**INSTRUCTIONS TO FOLLOW**
Look through the data below. Pick out the lines holding the string "computer".

[[ INFORMATION SUPPLIED open ]]

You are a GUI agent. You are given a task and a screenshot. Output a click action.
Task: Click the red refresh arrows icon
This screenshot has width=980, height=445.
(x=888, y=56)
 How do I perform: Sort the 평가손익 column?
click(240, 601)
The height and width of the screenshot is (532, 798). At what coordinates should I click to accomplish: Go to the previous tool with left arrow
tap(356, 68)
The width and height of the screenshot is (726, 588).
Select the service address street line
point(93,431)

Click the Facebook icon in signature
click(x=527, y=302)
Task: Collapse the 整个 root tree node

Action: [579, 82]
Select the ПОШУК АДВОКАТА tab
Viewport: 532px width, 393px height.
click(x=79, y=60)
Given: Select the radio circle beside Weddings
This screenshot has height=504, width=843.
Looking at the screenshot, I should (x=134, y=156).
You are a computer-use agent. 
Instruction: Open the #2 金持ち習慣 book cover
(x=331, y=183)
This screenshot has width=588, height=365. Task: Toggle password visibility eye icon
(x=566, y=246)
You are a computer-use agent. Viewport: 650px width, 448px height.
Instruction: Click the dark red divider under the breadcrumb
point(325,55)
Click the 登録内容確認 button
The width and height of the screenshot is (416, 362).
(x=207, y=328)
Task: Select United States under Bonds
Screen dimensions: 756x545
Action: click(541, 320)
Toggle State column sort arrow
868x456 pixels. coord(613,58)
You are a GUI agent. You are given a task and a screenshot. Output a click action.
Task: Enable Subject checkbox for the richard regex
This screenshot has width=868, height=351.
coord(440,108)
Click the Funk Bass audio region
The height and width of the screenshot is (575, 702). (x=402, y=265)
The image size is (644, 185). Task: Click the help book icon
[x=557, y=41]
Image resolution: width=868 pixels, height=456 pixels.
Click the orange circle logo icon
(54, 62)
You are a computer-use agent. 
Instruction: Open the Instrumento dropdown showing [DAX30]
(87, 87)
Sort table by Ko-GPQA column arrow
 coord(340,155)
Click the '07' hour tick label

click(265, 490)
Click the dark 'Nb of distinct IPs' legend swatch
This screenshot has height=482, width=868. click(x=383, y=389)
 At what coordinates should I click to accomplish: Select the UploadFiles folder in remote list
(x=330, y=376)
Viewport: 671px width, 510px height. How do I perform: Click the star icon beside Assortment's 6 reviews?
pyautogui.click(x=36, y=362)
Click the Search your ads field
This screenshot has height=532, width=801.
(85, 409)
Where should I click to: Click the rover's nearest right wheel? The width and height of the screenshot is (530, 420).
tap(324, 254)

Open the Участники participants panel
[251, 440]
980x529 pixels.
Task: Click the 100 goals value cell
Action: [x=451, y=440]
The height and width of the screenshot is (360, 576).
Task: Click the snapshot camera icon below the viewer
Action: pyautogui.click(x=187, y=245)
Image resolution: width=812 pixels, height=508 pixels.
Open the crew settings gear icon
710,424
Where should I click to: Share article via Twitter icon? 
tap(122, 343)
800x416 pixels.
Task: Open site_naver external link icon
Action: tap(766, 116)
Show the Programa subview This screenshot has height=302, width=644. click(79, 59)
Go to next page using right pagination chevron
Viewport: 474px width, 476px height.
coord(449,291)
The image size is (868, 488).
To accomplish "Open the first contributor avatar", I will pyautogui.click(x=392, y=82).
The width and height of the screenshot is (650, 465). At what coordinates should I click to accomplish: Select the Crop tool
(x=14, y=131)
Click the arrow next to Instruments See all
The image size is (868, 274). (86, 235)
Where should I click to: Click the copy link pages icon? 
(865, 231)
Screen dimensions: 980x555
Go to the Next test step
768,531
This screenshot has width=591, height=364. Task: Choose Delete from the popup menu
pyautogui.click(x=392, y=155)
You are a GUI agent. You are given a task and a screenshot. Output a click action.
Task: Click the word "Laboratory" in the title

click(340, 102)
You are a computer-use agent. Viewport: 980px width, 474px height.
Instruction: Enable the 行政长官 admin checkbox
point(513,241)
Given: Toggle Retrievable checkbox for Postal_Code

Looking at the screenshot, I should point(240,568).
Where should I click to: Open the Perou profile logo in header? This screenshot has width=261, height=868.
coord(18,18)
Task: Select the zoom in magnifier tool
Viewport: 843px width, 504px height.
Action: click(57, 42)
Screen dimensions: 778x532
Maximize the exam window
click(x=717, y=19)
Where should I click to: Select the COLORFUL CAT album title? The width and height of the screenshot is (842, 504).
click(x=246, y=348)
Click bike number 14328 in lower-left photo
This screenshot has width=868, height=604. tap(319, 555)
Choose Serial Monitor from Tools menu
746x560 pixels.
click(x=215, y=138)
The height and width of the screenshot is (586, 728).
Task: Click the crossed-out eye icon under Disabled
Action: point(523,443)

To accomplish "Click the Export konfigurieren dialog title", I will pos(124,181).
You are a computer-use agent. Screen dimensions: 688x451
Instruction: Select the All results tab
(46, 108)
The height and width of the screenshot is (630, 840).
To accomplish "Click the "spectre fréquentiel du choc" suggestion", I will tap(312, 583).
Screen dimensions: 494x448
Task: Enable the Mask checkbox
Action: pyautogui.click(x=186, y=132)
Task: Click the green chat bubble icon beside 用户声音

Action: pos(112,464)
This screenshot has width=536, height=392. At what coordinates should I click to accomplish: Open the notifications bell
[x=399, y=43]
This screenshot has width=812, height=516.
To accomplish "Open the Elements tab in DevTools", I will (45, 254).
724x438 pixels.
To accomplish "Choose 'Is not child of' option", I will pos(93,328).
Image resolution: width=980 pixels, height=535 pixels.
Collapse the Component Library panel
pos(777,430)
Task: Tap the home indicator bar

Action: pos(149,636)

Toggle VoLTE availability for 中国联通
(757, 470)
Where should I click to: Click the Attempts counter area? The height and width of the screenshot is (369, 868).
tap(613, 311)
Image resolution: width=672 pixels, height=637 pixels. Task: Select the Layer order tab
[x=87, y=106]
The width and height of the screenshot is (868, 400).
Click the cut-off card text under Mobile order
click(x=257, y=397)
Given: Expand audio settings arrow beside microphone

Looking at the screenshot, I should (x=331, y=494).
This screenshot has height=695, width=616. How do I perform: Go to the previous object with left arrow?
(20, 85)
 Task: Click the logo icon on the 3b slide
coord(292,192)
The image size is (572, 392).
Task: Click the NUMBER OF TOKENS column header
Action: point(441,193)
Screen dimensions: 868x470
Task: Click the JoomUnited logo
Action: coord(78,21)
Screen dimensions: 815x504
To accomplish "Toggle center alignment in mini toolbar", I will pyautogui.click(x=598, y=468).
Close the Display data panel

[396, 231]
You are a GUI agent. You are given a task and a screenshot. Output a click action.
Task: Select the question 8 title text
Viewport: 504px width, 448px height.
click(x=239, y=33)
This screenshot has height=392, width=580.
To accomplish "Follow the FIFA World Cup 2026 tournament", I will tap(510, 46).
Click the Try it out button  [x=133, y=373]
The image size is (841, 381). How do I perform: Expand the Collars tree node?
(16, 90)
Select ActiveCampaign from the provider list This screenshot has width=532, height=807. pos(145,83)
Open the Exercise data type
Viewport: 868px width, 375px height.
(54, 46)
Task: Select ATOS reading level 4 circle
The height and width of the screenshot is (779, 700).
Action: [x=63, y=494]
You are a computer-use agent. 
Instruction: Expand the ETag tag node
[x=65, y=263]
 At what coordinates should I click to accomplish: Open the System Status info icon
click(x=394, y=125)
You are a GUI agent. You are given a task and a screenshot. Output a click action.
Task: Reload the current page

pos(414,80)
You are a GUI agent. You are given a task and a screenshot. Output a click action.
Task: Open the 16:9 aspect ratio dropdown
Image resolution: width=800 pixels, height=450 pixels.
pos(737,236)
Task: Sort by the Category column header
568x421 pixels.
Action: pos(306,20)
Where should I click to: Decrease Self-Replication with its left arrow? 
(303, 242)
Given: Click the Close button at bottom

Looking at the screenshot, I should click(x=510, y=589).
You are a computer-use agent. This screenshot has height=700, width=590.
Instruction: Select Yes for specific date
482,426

[[ INFORMATION SUPPLIED closed ]]

**THE COMPLETED TASK**
You are a computer-use agent. 
You are a computer-use agent. Viewport: 650px width, 448px height.
You are a computer-use agent. 
You are a computer-use agent. Viewport: 980px width, 474px height.
You are a computer-use agent. Screen dimensions: 688x451
You are a computer-use agent. 
You are a computer-use agent. This screenshot has height=700, width=590.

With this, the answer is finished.